Our **horizontal asymptote is `y = 2`**. I would draw this as a dashed horizontal line.

* **Oblique Asymptote:** This only happens if the highest power on the top is *exactly one more* than the highest power on the bottom. Here, they're both power 2, so there is **no oblique asymptote**.

**4. Sketching the Graph (Putting all the pieces on paper)**
If I were drawing this, I'd first draw my three dashed asymptote lines: `x=-1`, `x=0`, and `y=2`.
Then, I'd mark my x-intercepts: `(-2,0)` and `(1,0)`.
Since there's no y-intercept, I know the graph won't cross the y-axis (which makes sense because `x=0` is a vertical asymptote).
To figure out the shape, I'd imagine picking a few x-values around my asymptotes and intercepts and see if the y-value is positive or negative, and how big it is.
* For x-values much smaller than -1 (like `x=-3`), the graph comes from near `y=2` (from below), crosses the x-axis at `(-2,0)`, and then plunges down towards negative infinity as it gets closer to `x=-1`.
* For x-values between `x=-1` and `x=0` (like `x=-0.5`), the graph's y-values are very large positive numbers (I calculated `r(-0.5)` to be `18`!). This means the graph comes down from positive infinity on the left side of `x=-1` and goes back up to positive infinity on the right side of `x=0`. It forms a U-shape in the middle, entirely above `y=2`.
* For x-values much larger than 0 (like `x=2`), the graph comes up from negative infinity on the right side of `x=0`, crosses the x-axis at `(1,0)`, and then gets closer and closer to `y=2` from below as `x` gets very large.

**5. Range (What y-values are possible?)**
Looking at my sketch:
* The parts of the graph on the far left (where `x < -1`) and far right (where `x > 0`) get closer and closer to the horizontal asymptote `y=2` from *below*. They also go down towards negative infinity. So, these parts cover y-values from `(-inf, 2)`.
* The middle part of the graph (between `x=-1` and `x=0`) goes from positive infinity down to a lowest point (a local minimum) and then back up to positive infinity. From my test point (`r(-0.5)=18`), I know this lowest point is definitely above `y=2`.
So, the entire range of the function covers all y-values from negative infinity up to, but not including, `2`. Plus, it covers all y-values from that local minimum point (which is greater than 2) up to positive infinity.

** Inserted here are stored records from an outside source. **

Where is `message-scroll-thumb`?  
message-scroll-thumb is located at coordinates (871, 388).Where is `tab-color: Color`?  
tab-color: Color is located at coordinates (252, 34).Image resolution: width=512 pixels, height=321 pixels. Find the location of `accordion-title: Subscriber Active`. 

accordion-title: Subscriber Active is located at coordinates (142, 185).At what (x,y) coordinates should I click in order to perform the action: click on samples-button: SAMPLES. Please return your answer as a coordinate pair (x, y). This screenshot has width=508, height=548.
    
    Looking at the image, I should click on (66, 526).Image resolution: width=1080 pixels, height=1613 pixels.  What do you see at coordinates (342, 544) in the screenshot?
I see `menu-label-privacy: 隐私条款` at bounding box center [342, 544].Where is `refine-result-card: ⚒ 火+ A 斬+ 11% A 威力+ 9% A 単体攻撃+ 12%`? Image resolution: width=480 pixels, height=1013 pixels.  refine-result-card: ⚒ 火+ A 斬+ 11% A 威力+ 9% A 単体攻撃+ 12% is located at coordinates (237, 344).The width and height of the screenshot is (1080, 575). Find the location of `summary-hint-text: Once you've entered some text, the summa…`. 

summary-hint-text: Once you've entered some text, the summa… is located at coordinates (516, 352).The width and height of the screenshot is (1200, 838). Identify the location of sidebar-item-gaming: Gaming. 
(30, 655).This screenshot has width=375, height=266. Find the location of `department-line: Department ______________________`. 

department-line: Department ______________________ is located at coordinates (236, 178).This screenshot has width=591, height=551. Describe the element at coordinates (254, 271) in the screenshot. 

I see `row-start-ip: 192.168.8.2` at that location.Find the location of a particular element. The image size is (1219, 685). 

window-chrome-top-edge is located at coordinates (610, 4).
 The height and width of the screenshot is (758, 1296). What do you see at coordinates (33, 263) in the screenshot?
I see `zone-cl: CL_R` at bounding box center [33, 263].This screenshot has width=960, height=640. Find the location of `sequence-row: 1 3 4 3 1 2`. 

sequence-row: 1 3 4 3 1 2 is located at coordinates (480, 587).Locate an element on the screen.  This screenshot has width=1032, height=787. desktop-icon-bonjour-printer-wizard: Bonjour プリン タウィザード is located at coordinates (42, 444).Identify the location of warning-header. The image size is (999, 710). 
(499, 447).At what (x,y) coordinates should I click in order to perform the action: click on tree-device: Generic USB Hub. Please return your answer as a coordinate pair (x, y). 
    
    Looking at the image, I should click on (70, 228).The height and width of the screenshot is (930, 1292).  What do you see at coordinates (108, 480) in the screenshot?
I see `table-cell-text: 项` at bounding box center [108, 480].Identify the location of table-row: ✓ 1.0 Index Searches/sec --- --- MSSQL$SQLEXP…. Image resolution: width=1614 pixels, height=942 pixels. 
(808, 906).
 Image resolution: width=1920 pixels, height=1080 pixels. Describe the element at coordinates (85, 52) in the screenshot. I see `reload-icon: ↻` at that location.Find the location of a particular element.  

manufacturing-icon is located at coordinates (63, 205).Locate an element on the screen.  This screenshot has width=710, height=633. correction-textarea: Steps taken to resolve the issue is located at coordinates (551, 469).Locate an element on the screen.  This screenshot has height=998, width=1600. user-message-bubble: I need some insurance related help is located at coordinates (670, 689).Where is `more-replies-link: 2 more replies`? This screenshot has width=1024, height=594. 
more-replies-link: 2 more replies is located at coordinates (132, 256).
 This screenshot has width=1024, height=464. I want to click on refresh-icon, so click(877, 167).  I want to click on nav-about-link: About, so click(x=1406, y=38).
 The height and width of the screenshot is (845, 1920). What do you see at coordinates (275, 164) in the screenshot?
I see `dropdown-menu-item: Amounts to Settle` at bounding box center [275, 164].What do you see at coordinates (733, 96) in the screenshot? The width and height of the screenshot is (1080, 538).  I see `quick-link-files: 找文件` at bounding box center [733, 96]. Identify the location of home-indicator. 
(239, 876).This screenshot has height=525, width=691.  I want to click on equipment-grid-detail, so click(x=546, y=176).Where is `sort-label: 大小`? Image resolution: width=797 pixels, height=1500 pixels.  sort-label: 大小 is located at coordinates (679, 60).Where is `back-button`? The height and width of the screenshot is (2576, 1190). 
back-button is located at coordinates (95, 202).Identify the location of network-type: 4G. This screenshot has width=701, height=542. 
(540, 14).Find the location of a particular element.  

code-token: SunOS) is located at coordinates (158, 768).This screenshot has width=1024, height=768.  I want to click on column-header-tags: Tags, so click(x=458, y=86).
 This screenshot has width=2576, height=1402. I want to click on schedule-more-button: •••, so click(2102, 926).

We can write this as `(-inf, 2) U [y_min, inf)`, where `y_min` is that specific lowest point in the middle section. We'd use a graphing calculator to find the exact `y_min` if we needed a precise number, but we know it's above `2`!

**Confirming with a Graphing Device:**
If I were allowed to use a graphing calculator, I would type `r(x)=(2x^2+2x-4)/(x^2+x)` into it. The graph on the screen should look exactly like what I described, showing the asymptotes, intercepts, and the general shape! It would also show me that the local minimum in the middle is indeed above `y=2`.